Summing bulk quantum numbers with Monte Carlo in spin foam theories

TL;DR

This paper presents a Monte Carlo method to efficiently compute complex spin foam amplitudes in quantum gravity, revealing potential finiteness in the EPRL vertex renormalization amplitude.

Contribution

It introduces a uniform sampling Monte Carlo approach within the sl2cfoam-next framework to numerically evaluate spin foam amplitudes with many internal faces.

Findings

Monte Carlo sampling effectively approximates sums over internal quantum numbers.

The method reduces computational resources needed for large volume divergence calculations.

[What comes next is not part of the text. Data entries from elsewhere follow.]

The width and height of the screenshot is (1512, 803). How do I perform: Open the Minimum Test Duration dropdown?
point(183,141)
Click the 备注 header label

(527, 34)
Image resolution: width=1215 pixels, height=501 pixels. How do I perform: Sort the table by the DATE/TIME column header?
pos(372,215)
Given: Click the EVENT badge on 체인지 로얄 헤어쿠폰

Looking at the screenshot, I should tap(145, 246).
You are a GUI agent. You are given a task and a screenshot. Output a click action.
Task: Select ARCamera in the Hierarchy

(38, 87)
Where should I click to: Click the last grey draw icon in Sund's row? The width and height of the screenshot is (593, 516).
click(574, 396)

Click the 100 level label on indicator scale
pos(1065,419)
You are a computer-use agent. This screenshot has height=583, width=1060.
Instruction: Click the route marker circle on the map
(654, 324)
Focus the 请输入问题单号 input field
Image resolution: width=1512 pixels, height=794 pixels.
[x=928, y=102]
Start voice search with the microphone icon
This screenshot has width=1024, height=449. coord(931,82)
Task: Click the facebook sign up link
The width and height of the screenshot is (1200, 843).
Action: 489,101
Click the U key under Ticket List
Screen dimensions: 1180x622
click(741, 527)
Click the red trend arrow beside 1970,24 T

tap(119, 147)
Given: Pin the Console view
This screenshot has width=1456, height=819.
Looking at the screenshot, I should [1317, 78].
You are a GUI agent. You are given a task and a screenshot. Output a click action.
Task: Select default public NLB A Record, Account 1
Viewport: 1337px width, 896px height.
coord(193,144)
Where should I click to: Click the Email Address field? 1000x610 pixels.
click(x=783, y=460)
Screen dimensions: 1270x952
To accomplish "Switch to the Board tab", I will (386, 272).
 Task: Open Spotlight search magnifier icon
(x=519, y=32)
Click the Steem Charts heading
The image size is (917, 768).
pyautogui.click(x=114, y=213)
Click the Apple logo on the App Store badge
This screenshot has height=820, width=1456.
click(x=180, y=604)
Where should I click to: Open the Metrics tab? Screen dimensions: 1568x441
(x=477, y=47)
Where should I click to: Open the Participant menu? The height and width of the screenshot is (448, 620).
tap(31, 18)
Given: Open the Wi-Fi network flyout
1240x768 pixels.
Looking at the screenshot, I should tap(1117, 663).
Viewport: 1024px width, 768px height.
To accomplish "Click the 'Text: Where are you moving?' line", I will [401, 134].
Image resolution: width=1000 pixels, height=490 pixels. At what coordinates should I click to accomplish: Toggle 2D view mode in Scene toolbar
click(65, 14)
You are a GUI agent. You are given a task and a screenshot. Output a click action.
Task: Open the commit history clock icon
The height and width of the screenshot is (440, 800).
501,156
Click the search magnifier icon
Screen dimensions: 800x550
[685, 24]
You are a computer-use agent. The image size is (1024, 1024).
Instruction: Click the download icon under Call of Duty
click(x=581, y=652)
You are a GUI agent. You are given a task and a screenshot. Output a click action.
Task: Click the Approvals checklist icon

Numerical evidence suggests the EPRL vertex renormalization amplitude may be finite.

Abstract

We introduce a strategy to compute EPRL spin foam amplitudes with many internal faces numerically. We work with sl2cfoam-next, the state-of-the-art framework to numerically evaluate spin foam transition amplitudes. We find that uniform sampling Monte Carlo is exceptionally effective in approximating the sum over internal quantum numbers of a spin foam amplitude, considerably reducing the computational resources necessary. We apply it to compute large volume divergences of the theory and find surprising numerical evidence that the EPRL vertex renormalization amplitude is instead finite.